本发明属于基因工程技术领域,尤其涉及一种基于运动发酵单胞菌內源CRISPR‑Cas系统的基因组编辑方法及其应用。本发明的目的在于以Z.mobilis 4为模式菌株,利用其自身基因组编码的I‑F型CRISPR‑Cas系统搭建一套基因组编辑平台。为在该菌株及类似细胞中开展基础研究与应用研究提供一套强大的工具,促进代谢工程、系统生物学及合成生物学的发展。
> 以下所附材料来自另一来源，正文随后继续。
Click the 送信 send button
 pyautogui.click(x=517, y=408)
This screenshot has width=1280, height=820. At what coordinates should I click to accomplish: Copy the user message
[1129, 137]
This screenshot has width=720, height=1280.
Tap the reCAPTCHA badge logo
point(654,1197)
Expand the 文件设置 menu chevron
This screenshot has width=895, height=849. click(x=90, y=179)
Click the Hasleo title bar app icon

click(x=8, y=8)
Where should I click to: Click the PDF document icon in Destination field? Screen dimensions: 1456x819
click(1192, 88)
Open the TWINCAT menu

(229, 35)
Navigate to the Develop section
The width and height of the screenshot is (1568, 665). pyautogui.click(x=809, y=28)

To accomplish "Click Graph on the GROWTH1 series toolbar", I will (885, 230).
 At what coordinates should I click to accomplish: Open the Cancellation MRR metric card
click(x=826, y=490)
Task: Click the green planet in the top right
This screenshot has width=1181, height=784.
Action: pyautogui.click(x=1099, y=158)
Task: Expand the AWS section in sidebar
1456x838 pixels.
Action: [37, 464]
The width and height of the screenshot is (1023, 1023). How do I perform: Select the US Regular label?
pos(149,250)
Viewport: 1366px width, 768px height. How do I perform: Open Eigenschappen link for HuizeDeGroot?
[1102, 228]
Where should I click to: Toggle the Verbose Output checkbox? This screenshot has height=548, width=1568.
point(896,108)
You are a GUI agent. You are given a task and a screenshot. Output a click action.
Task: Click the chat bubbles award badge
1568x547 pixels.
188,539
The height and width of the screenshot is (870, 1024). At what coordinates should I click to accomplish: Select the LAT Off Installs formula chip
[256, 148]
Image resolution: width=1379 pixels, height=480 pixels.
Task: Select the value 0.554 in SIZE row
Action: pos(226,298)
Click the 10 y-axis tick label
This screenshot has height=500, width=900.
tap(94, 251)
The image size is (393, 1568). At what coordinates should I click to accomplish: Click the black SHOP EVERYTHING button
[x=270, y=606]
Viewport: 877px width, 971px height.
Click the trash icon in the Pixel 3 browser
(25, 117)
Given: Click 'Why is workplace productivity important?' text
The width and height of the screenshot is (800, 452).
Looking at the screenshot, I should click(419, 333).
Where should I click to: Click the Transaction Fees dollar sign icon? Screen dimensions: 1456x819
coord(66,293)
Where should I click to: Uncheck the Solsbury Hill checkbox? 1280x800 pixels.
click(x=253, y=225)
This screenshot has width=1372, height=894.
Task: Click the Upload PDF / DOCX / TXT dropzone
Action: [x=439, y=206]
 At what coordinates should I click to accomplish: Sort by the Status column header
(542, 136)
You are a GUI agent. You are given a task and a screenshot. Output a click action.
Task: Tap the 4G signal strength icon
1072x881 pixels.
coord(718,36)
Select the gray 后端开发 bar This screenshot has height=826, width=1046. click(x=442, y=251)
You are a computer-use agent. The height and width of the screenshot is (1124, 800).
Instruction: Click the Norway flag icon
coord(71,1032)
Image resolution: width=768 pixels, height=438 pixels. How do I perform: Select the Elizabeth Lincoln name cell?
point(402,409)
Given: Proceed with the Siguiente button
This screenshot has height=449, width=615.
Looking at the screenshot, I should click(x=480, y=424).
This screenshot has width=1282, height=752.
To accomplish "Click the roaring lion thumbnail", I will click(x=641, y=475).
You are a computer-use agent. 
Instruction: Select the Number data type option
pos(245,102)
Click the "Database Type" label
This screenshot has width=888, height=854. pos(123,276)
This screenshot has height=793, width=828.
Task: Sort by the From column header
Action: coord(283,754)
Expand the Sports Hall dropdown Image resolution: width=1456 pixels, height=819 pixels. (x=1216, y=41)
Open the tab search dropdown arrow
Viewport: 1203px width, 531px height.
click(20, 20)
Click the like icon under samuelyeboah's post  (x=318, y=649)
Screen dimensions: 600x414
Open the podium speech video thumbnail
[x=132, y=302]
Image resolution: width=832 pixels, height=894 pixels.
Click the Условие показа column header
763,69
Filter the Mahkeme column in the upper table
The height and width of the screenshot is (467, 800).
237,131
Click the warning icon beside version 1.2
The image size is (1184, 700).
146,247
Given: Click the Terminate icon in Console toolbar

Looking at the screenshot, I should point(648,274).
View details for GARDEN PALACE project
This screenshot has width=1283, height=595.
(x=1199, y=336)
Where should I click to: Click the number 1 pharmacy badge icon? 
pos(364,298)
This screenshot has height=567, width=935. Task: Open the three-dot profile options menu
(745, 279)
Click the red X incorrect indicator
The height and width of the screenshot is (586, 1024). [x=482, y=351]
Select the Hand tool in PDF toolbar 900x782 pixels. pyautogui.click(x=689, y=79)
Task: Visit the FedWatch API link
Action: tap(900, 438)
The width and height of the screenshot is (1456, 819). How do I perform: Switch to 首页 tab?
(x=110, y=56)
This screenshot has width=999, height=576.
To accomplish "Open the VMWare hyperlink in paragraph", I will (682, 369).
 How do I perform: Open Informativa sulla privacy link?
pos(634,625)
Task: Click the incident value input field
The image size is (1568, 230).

其技术方案要点包括:构建含人工CRISPR表达单元的质粒;针对目标位点选取guideRNA序列;将guideRNA引物序列构建至含人工CRISPR表达单元的质粒上;将供体DNA序列构建至载体上,获得编辑质粒;将编辑质粒转化至感受态细胞中进行编辑。

Description

一种基于运动发酵单胞菌內源CRISPR-Cas系统的基因组编辑 方法及其应用
技术领域
本发明属于基因工程技术领域,尤其涉及一种基于运动发酵单胞菌內源CRISPR-Cas系统的基因组编辑方法及其应用。
背景技术
近年来,利用微生物进行代谢工程、系统生物学及合成生物学等方面的研究取得了良好的进展,为理性化设计、构建微生物细胞工厂,利用生物体活细胞或酶对可再生生物质,如纤维素等进行物质转化,生产生物能源,实现生物冶炼的工业化提供了重要的理论基础。生物能源再生化是解决人类目前面临的资源、能源短缺及环境污染严重等问题的有效手段之一。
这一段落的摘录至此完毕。